Analyse BlogPolitique sociale

Cinq pistes pour une Europe qui protège

(B2) A l’heure où tout le monde a remis sur son ouvrage la question institutionnelle, il serait bon de se pencher sur le seul sujet qui a été mis sur un strapontin, lors de la Convention sur le futur de l’Europe, la question sociale.

Ceux qui ont suivi la Convention se rappellent que le groupe de travail sur la question n’avait été créé que in extremis. Et son travail avait été réduit à la portion congrue. Peu étonnant que rien n’en soit sorti. Or, c’est sur cette thématique aussi que la question s’est focalisée dans les deux artisans du «Non» à la Constitution (France et Pays-Bas). Aujourd’hui, ne sommes-nous pas en train de refaire la même erreur ? Bricoler des solutions institutionnelles et ne pas se préoccuper du fond...

Certes, il faut le reconnaitre. A de rares exceptions près, la volonté politique de faire l’Europe sociale défaille. La discussion sur les modèles sociaux abonde mais dès qu’il s’agit de passer au concret, les excuses sont là. « Ca ne passera pas», « respect du principe de subsidiarité »... Il ne s’agit pas tant de renégocier les traités, de trouver de nouvelles bases juridiques que de redonner une impulsion décisive. Pour reprendre une image chère à José-Manuel Barroso, - le football -, il faut que le joueur arrête de causer sur le banc de touche sur les stratégies, s’échauffe et rentre sur le terrain pour aller marquer un but, ou du moins essayer de le faire.

Pourquoi l’Europe ne serait pas en capacité de répondre à certains risques que prennent les citoyens ? Pourquoi l’Europe ne deviendrait-elle pas davantage celle qui protège plutôt que celle qui menace ? La plupart des législations - surtout au niveau de la protection sociale - restent fondées sur un tryptique dépassé : une profession, une entreprise, un emploi. Il faut revisiter l’Europe sociale.

Cinq pistes...

1° Le risque dépendance. L’augmentation des personnes âgées exige une nouvelle réponse de l’aide sociale, de possibilité de cumul travail / prise en charge des aînés.... Pourquoi ne pas étudier avant que chaque Etat ne mette au point sa législation, un cadre communautaire global dans lequel chacun viendrait s’inscrire ? Pourquoi ne pas étudier un super-fonds dépendance à l’échelle européenne abondé par exemple des fonds non dépensés au niveau européen ?

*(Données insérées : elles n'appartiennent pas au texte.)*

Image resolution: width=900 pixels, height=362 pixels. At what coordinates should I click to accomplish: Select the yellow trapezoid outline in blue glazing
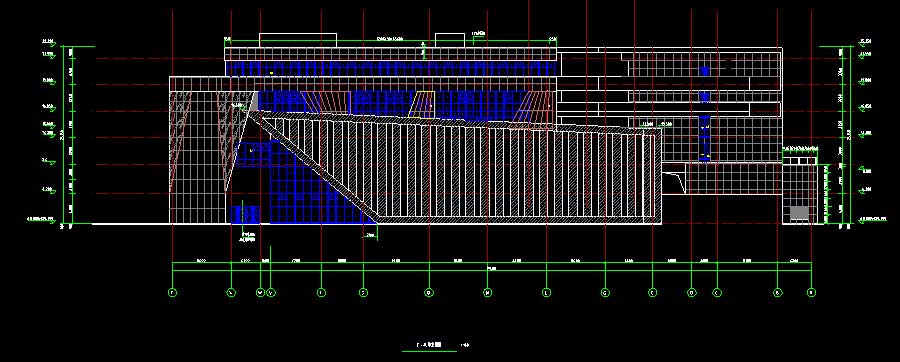(x=421, y=104)
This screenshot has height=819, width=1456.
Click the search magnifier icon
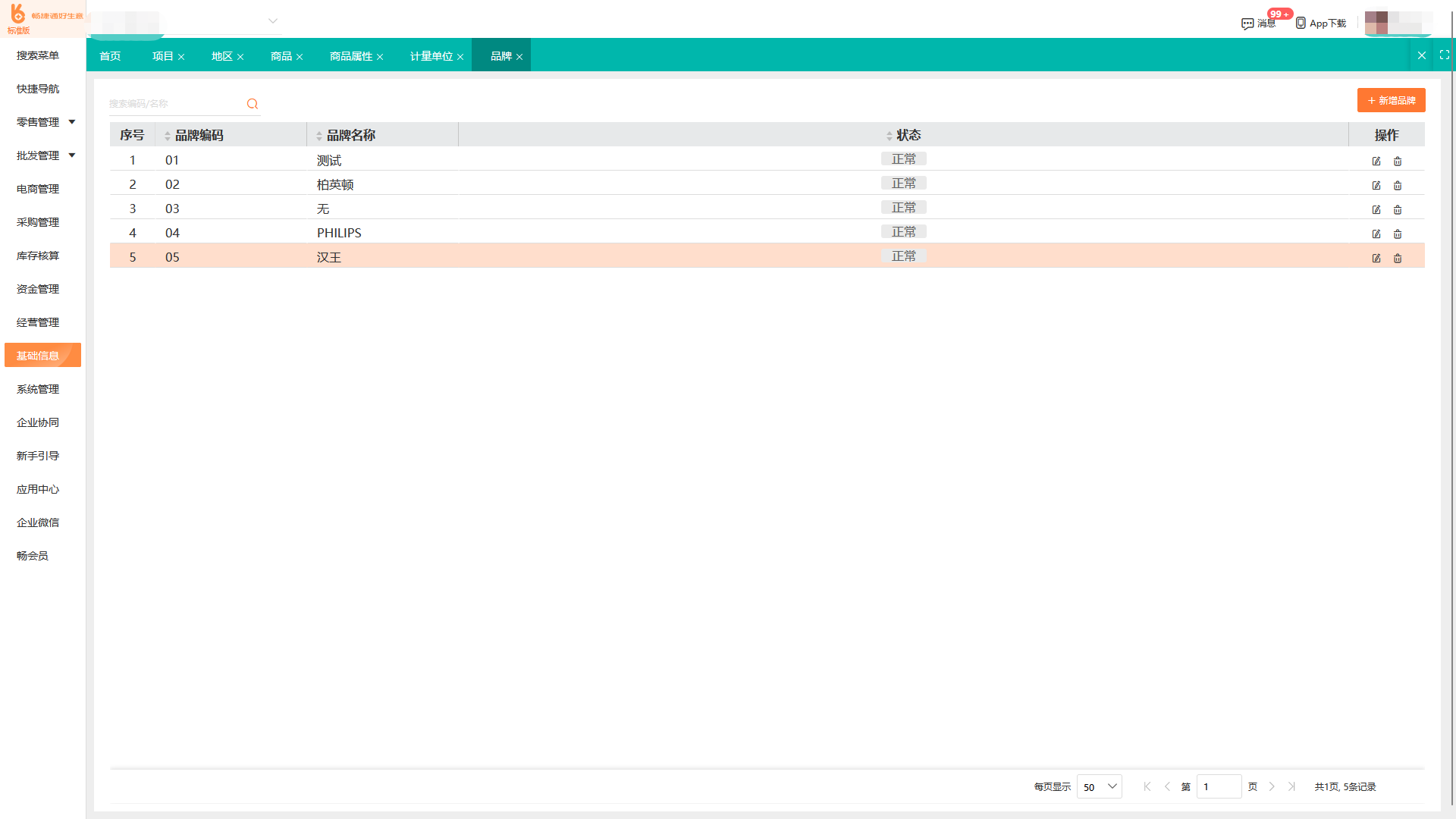click(253, 104)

2° Le risque formation. L’ambition de la formation tout au long de la vie doit être financé. Ce financement, l’État seul ne peut l’assumer, les entreprises et les salariés devront le supporter. Une telle cotisation ne doit-elle pas être harmonisée au plan européen (assiette, minima et maxima) ? Le compte épargne temps, qui existe dans certains pays, ne devrait-il pas être généralisé ?

3° Le risque travail pour les plus âgés. Malgré de belles déclarations, il reste de singuliers blocages. Si les plus âgés ne sont pas au travail, c’est aussi qu’on les met à la porte plus vite. Faut-il prévoir une obligation d’embauche ? Durcir les conditions de licenciement ? Ou rendre le coût plus lourd ? Prévoir des possibilités de temps partiel allégé ? etc.

4° Le risque flexibilité. La fragmentation des contrats, la mobilité professionnelle existe déjà dans la réalité. Toute inflexion nouvelle dans ce sens atteint ceux qui sont déjà mobiles et flexibles. Et elle durcit les positions de ceux qui bénéficient d’un statut de longue durée. Situation paradoxale : plus on est flexible et mobile, moins on a de droits. Cette équation doit être renversée. Cela passe-t-il par un renforcement du statut des «flexibles» (durée déterminée, intérim, indépendants) ? Faut-il instituer un contrat de travail européen qui se superpose aux dispositifs existants au plan national ? Un peu à la manière de la société européenne qui est une option et non une régression.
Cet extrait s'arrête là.